Coordinated patrols along the border
In addition to the GARSI, Senegal relies on the Interministerial Coordination and Intervention Framework (CICO), a dedicated body tasked with orchestrating the state’s response to terrorist threats. This includes mobilizing medical teams, ambulances, police, gendarmes, and military assets to secure crime scenes and evacuate casualties. “Coordinating all these elements is complex. The CICO ensures seamless integration of actions to address terrorist threats,” noted a security analyst. Recent months have seen further enhancements, including the establishment of a regional headquarters in Kédougou, the deployment of investigative units, and the creation of specialized technical facilities.
Senegal ranks among the top defense spenders in Sub-Saharan Africa. Between 2020 and 2025, the country ranked second in arms imports in the region, accounting for 8.8% of total regional purchases, according to Stockholm International Peace Research Institute data. Notable acquisitions include the Puma M36 armored personnel carriers from South Africa, designed to withstand improvised explosive devices—lessons drawn from Sahel conflicts. Major defense contracts were also signed with Turkey in 2025.
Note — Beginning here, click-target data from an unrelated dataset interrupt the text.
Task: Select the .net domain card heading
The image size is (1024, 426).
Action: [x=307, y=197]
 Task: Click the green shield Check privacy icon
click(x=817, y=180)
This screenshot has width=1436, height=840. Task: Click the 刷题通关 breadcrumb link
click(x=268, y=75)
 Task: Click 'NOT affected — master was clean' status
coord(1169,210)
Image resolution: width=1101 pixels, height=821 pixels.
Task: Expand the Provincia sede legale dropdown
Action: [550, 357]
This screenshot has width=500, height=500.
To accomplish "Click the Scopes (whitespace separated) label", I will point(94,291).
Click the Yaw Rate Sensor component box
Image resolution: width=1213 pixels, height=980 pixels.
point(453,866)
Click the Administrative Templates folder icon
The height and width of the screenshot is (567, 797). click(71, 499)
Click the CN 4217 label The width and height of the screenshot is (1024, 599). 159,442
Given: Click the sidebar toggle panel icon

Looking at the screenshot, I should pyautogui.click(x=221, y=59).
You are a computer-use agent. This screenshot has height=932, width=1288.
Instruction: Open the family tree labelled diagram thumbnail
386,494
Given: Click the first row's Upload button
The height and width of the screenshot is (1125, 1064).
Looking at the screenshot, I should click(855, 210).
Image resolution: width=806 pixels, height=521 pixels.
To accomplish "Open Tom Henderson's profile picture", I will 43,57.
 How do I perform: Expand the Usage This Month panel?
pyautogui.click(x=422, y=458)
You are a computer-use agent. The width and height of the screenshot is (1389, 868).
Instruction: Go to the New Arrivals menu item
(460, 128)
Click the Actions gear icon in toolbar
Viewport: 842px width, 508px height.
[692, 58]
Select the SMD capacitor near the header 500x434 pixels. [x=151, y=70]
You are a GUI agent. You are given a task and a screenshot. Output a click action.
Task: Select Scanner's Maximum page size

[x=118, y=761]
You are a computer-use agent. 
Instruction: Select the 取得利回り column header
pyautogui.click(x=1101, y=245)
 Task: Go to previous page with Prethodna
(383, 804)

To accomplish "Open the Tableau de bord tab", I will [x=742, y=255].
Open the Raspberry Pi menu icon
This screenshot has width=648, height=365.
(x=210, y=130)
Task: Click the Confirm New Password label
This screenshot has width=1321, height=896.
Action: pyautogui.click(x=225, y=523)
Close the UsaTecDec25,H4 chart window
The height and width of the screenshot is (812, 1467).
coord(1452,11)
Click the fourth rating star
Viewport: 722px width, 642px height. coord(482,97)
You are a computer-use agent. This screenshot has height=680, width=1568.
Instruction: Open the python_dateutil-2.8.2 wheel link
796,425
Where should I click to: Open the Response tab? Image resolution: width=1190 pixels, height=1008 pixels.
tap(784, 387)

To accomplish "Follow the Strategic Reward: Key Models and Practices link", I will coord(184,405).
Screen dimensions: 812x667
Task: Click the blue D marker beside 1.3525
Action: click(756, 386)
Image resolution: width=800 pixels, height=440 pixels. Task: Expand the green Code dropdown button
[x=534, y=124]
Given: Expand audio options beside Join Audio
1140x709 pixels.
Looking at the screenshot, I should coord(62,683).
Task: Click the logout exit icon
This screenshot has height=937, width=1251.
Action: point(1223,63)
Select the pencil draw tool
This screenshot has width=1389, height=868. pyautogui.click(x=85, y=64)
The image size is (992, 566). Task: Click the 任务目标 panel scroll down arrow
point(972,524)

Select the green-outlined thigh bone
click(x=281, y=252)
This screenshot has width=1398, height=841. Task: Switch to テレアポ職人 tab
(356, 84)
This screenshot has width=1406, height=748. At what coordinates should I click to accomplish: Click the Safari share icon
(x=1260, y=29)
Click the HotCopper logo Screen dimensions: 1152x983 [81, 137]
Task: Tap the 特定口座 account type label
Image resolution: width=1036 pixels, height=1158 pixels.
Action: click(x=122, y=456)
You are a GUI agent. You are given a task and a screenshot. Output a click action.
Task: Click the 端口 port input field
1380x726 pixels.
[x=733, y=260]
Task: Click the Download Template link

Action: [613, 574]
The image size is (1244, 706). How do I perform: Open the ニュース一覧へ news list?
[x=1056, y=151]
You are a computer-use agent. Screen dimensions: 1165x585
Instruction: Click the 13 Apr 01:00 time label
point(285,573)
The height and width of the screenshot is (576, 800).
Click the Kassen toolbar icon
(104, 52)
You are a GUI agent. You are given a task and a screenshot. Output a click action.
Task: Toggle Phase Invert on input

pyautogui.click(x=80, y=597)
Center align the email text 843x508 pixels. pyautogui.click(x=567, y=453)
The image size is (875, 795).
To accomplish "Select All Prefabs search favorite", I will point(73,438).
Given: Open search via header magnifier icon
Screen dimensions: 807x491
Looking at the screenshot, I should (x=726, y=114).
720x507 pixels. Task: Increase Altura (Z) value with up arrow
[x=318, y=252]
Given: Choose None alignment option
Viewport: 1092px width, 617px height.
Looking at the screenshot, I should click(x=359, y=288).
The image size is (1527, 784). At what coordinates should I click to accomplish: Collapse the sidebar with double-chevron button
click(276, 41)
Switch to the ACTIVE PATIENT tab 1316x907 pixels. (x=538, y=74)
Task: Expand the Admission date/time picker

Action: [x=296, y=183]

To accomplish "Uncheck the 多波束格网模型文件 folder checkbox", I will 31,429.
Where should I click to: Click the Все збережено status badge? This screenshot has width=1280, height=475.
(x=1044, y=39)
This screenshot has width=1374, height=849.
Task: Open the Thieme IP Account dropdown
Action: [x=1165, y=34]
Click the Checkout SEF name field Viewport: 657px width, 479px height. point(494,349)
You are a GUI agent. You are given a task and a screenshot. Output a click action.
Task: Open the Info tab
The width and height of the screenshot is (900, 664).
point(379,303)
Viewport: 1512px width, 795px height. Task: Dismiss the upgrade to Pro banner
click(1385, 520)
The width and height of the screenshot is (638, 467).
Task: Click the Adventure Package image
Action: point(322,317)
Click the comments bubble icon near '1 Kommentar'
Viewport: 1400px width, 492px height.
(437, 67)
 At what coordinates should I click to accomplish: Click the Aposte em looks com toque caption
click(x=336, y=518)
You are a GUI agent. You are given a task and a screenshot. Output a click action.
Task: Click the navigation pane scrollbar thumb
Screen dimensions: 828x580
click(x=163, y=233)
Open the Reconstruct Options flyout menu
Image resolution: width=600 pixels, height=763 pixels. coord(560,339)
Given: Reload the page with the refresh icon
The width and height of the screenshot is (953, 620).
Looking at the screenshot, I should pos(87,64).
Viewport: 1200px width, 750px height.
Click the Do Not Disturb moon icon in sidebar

Cultural and social resilience: a unique shield
Military investments alone do not explain Senegal’s relative resilience to jihadist advances. Experts point to strong social cohesion as a critical factor. Professor Bakary Sambe of the Timbuktu Institute highlights the harmonious coexistence of ethnic and religious communities in Senegal, which acts as a barrier against divisive tactics employed by groups like the Jama’at Nusrat al-Islam wal-Muslimin (JNIM). In Kédougou, a key border region, this cohesion is reinforced by interethnic marriages and mutual respect among groups such as the Bassari, Bédik, and Fulani. “This creates a cultural shield that prevents extremist narratives from taking root,” Sambe explains.
A cultural and religious bulwark
Unlike neighboring countries where the JNIM has exploited tensions between herders and sedentary groups, Senegal’s intercommunal harmony makes it difficult for such groups to gain ground. Sambe also underscores the pivotal role of religious leaders and Sufi brotherhoods in preventing radicalization, particularly in eastern border areas. Despite the less pronounced influence of Sufism in these regions, collaboration between religious figures, government officials, and community leaders strengthens resilience against extremism.
Addressing the media in early May, President Bassirou Diomaye Faye stressed the continent-wide nature of the terrorism threat. “Even Nigeria, the largest country in ECOWAS, has faced years of attacks. The U.S. has also experienced unimaginable assaults. No nation is spared. This underscores the need for synergies, intelligence sharing, and collaborative action,” he remarked, praising the establishment of ECOWAS’s standby force, albeit one that remains to be activated.
The President lamented the withdrawal of Sahel states from ECOWAS, emphasizing the need for regional organizations to work together. “Senegal cannot remain indifferent to the challenges facing Mali. We share a common history, a shared national motto, and a unified destiny at independence. What affects Mali affects Senegal, as we are one people,” he asserted, reaffirming the country’s unwavering solidarity with Mali. “The Malian people can always count on the active support of the Senegalese government and people, as we have demonstrated time and again. Dialogue is essential to restore peace, and we are prepared to facilitate this process.” He concluded by affirming that patrols and intelligence exchanges with Mali continue unabated.